_TASK DIRECTIONS_: Print the listing below in full. Alter nothing.

_INPUT RECORDS_:
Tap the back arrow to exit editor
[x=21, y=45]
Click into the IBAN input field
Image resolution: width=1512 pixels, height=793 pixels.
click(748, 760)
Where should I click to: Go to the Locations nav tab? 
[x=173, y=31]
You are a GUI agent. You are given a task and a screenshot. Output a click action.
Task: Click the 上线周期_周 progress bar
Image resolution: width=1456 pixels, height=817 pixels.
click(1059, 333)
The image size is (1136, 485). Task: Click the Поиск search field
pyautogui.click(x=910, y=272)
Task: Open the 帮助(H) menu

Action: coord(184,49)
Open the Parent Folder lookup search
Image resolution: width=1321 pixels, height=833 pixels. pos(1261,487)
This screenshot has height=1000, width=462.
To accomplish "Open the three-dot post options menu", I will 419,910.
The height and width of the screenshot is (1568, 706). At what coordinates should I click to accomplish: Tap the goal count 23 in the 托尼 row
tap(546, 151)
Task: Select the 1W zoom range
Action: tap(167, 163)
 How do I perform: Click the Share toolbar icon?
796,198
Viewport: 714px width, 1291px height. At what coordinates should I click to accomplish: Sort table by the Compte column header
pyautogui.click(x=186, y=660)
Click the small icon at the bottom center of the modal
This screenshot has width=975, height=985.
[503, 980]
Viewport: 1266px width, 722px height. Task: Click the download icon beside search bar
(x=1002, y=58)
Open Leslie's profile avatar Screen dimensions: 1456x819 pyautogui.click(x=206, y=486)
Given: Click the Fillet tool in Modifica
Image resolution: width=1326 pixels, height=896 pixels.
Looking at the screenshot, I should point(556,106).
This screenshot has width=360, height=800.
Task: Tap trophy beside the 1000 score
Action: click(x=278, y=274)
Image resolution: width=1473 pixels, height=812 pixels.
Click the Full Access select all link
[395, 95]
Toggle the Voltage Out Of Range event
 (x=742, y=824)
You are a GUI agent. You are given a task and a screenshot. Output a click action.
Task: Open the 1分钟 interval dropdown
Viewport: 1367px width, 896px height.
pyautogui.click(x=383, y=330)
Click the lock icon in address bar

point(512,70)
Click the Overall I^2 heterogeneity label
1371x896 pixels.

_OUTPUT FOR THIS TASK_:
Tap the back arrow to exit editor
[x=21, y=45]
Click into the IBAN input field
Image resolution: width=1512 pixels, height=793 pixels.
click(748, 760)
Where should I click to: Go to the Locations nav tab? 
[x=173, y=31]
You are a GUI agent. You are given a task and a screenshot. Output a click action.
Task: Click the 上线周期_周 progress bar
Image resolution: width=1456 pixels, height=817 pixels.
click(1059, 333)
The image size is (1136, 485). Task: Click the Поиск search field
pyautogui.click(x=910, y=272)
Task: Open the 帮助(H) menu

Action: coord(184,49)
Open the Parent Folder lookup search
Image resolution: width=1321 pixels, height=833 pixels. pos(1261,487)
This screenshot has height=1000, width=462.
To accomplish "Open the three-dot post options menu", I will 419,910.
The height and width of the screenshot is (1568, 706). At what coordinates should I click to accomplish: Tap the goal count 23 in the 托尼 row
tap(546, 151)
Task: Select the 1W zoom range
Action: tap(167, 163)
 How do I perform: Click the Share toolbar icon?
796,198
Viewport: 714px width, 1291px height. At what coordinates should I click to accomplish: Sort table by the Compte column header
pyautogui.click(x=186, y=660)
Click the small icon at the bottom center of the modal
This screenshot has width=975, height=985.
[503, 980]
Viewport: 1266px width, 722px height. Task: Click the download icon beside search bar
(x=1002, y=58)
Open Leslie's profile avatar Screen dimensions: 1456x819 pyautogui.click(x=206, y=486)
Given: Click the Fillet tool in Modifica
Image resolution: width=1326 pixels, height=896 pixels.
Looking at the screenshot, I should point(556,106).
This screenshot has width=360, height=800.
Task: Tap trophy beside the 1000 score
Action: click(x=278, y=274)
Image resolution: width=1473 pixels, height=812 pixels.
Click the Full Access select all link
[395, 95]
Toggle the Voltage Out Of Range event
 (x=742, y=824)
You are a GUI agent. You are given a task and a screenshot. Output a click action.
Task: Open the 1分钟 interval dropdown
Viewport: 1367px width, 896px height.
pyautogui.click(x=383, y=330)
Click the lock icon in address bar

point(512,70)
Click the Overall I^2 heterogeneity label
1371x896 pixels.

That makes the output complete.